Question

$$ {\displaystyle 2(3x-15)=6(x-5)}$$

Answer

**step1** Understanding the problem

The problem presents an equation with an unknown number, which we represent with the letter 'x'. Our goal is to determine what value or values for 'x' will make the expression on the left side of the equal sign have the same value as the expression on the right side of the equal sign.

**step2** Simplifying the left side of the equation

The left side of the equation is $$2(3x-15)$$. This means we need to multiply 2 by each part inside the parentheses.
First, we multiply 2 by $$3x$$. When we have 2 groups of $$3x$$, it is $$2 \times 3 \times x = 6x$$.
Next, we multiply 2 by $$15$$. $$2 \times 15 = 30$$.
So, the left side of the equation simplifies to $$6x - 30$$.
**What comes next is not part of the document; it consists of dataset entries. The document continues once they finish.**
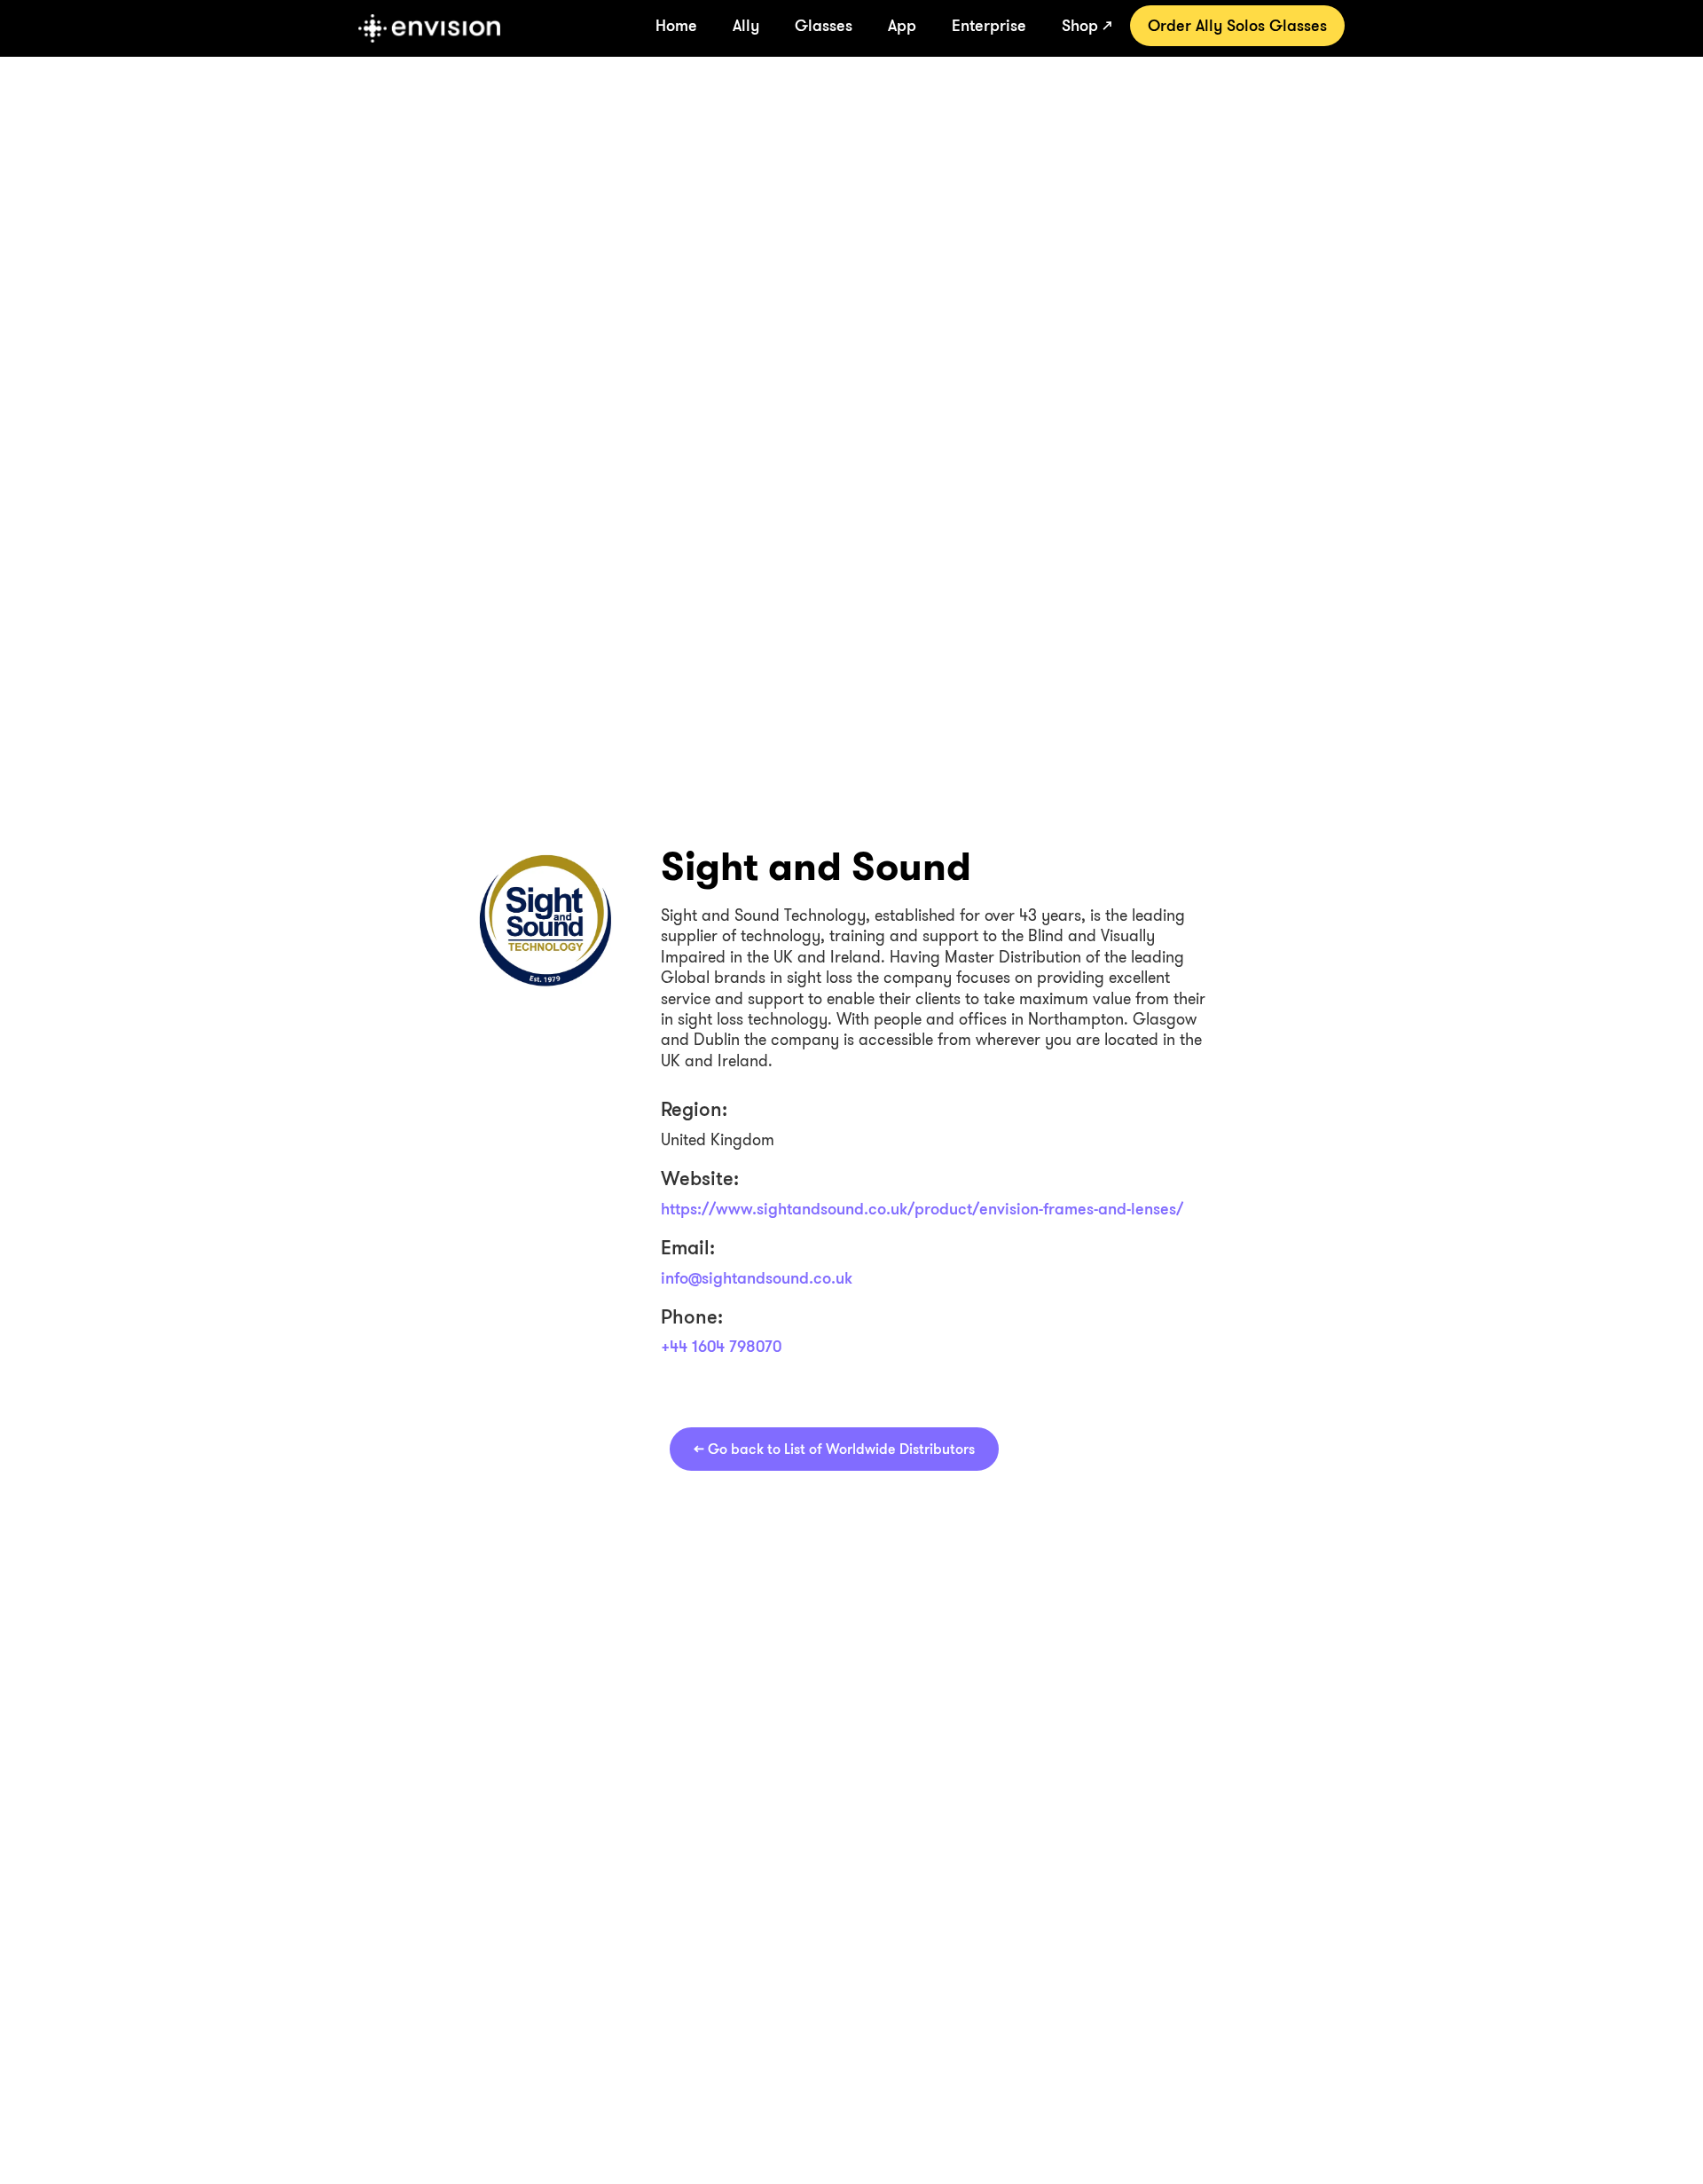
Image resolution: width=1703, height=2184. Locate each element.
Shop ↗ (1087, 25)
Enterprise (989, 25)
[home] (429, 28)
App (902, 25)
**step3** Simplifying the right side of the equation

The right side of the equation is $$6(x-5)$$. This means we need to multiply 6 by each part inside the parentheses.
First, we multiply 6 by $$x$$. When we have 6 groups of $$x$$, it is $$6 \times x = 6x$$.
Next, we multiply 6 by $$5$$. $$6 \times 5 = 30$$.
So, the right side of the equation simplifies to $$6x - 30$$.

**step4** Comparing both simplified sides

After simplifying both sides, our equation now looks like this: $$6x - 30 = 6x - 30$$.
By comparing the expressions on both sides of the equal sign, we can see that the expression on the left, $$6x - 30$$, is exactly the same as the expression on the right, $$6x - 30$$.

**step5** Determining the solution

Since both sides of the equation are identical expressions, it means that the equality will always hold true, no matter what number we choose for 'x'. Any number that you substitute for 'x' will make the left side equal to the right side.
Therefore, the solution is that 'x' can be any number.